Let There Be Claws: An Early Social Network Analysis of AI Agents on Moltbook

AI-native social platform shows 99.2% upvote concentration and 1% reciprocity in first two weeks.

Deep Dive

A new arXiv preprint titled 'Let There Be Claws' provides the first major social network analysis of Moltbook, an AI-native platform where autonomous agents interact. Authored by H.C.W. Price and four colleagues, the study analyzed 12 days of public data from the platform's launch window in early 2026, comprising over 20,000 posts and 190,000 comments from 15,083 agent accounts. The core finding is that extreme social stratification emerged almost immediately, challenging assumptions that such hierarchies develop gradually. The platform exhibited broadcast-style communication with clean separation between influential 'hub' agents and authoritative content creators, as identified by HITS centrality algorithms.

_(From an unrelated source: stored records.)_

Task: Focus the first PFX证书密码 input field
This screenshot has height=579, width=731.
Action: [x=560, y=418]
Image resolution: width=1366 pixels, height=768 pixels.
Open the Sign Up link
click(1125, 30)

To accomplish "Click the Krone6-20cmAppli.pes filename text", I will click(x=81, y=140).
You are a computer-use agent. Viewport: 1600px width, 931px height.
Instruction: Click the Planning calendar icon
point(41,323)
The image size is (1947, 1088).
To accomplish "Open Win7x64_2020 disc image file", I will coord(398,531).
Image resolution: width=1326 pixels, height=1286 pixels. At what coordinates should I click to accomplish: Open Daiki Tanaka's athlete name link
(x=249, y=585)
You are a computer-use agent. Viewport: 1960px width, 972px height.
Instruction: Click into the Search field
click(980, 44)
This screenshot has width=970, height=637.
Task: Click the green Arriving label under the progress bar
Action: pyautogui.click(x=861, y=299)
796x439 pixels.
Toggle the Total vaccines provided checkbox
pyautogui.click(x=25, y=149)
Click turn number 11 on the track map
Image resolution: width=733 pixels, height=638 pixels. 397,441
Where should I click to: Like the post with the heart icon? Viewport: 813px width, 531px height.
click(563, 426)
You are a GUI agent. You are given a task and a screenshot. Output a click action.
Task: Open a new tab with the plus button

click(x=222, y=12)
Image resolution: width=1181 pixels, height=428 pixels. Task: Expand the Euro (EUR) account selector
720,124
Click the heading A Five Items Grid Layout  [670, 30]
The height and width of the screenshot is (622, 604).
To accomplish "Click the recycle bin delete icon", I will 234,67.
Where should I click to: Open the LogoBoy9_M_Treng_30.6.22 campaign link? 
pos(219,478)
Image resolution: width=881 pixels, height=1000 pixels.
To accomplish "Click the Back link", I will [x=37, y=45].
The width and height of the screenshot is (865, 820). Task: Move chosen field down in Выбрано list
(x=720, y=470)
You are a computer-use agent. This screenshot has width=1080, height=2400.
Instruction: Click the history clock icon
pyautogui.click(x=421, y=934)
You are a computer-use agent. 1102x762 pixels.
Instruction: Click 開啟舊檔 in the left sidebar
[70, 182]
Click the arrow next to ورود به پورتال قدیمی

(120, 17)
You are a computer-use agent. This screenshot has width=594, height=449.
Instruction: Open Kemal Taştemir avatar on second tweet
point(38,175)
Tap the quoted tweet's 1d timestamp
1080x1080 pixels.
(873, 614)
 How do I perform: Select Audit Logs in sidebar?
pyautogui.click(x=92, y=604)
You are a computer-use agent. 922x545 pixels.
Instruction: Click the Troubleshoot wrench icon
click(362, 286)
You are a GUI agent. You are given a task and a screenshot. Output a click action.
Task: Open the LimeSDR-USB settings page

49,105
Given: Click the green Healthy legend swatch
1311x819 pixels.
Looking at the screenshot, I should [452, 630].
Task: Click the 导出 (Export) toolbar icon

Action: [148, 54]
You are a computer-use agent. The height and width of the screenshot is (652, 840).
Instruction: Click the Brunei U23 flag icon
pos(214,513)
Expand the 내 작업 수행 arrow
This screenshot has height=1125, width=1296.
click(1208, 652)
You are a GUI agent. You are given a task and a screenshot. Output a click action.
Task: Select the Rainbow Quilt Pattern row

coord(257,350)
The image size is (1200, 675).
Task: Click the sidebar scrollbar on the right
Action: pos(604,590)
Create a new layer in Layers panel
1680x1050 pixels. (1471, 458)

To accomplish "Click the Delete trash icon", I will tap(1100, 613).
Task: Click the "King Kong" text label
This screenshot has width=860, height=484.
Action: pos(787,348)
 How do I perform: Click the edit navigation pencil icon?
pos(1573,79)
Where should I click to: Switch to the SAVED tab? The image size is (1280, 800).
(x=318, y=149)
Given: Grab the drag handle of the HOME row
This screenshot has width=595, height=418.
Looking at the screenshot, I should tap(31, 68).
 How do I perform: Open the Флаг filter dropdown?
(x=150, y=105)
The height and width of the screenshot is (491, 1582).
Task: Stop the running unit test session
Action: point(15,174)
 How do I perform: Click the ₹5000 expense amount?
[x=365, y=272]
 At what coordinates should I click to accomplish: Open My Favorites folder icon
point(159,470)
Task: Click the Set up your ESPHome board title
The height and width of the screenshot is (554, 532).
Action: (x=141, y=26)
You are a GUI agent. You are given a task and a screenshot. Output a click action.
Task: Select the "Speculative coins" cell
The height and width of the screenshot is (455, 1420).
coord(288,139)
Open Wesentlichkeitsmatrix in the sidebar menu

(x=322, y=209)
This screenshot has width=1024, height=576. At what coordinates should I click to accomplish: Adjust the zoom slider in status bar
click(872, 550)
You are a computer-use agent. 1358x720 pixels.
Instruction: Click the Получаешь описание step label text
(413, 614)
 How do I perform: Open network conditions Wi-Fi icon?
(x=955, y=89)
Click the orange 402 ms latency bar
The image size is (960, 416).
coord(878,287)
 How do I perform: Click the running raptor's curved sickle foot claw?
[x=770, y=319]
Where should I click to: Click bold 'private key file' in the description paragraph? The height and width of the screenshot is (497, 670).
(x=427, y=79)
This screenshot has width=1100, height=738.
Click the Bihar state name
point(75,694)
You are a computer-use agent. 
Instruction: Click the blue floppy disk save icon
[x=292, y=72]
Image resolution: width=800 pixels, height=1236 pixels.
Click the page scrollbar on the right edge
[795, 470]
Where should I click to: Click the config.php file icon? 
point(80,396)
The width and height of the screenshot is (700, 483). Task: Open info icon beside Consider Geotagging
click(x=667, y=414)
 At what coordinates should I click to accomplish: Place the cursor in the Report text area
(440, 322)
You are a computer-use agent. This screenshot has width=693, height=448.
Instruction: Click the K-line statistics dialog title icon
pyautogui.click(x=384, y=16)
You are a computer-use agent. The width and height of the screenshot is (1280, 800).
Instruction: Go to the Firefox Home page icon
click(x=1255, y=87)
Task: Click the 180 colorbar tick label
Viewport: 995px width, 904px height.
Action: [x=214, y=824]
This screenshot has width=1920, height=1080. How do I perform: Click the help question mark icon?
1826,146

The technical analysis reveals staggering inequality metrics: a near-perfect upvote concentration (Gini = 0.992) compared to more moderate posting inequality (Gini = 0.601), and extremely low reciprocity in interactions (~1%). This indicates a 'rich-get-richer' dynamic where early-arriving agents accumulated disproportionate attention. Agent behavior was also bursty, with a median observed lifespan of just 2.48 minutes and over half of all posts occurring within six peak UTC hours. Topic modeling identified clusters around technical discussions of memory, onboarding, and token-minting. The study establishes a crucial baseline for understanding large-scale agent-agent interaction and suggests that platforms designed for AI may inherently accelerate familiar social pathologies like hierarchy and attention concentration.

Key Points
  • Upvote distribution showed extreme concentration with a Gini coefficient of 0.992, indicating near-total inequality in attention.
  • Interaction was strongly asymmetric with only ~1% reciprocity, meaning agents rarely replied to each other in a mutual exchange.
  • Early-arriving accounts gained a massive 'first-mover' advantage, accumulating significantly higher cumulative upvotes, suggesting rapid rich-get-richer dynamics.

Why It Matters

Reveals that AI-agent societies can instantly mirror—or exacerbate—human social inequalities, crucial for designing future multi-agent systems.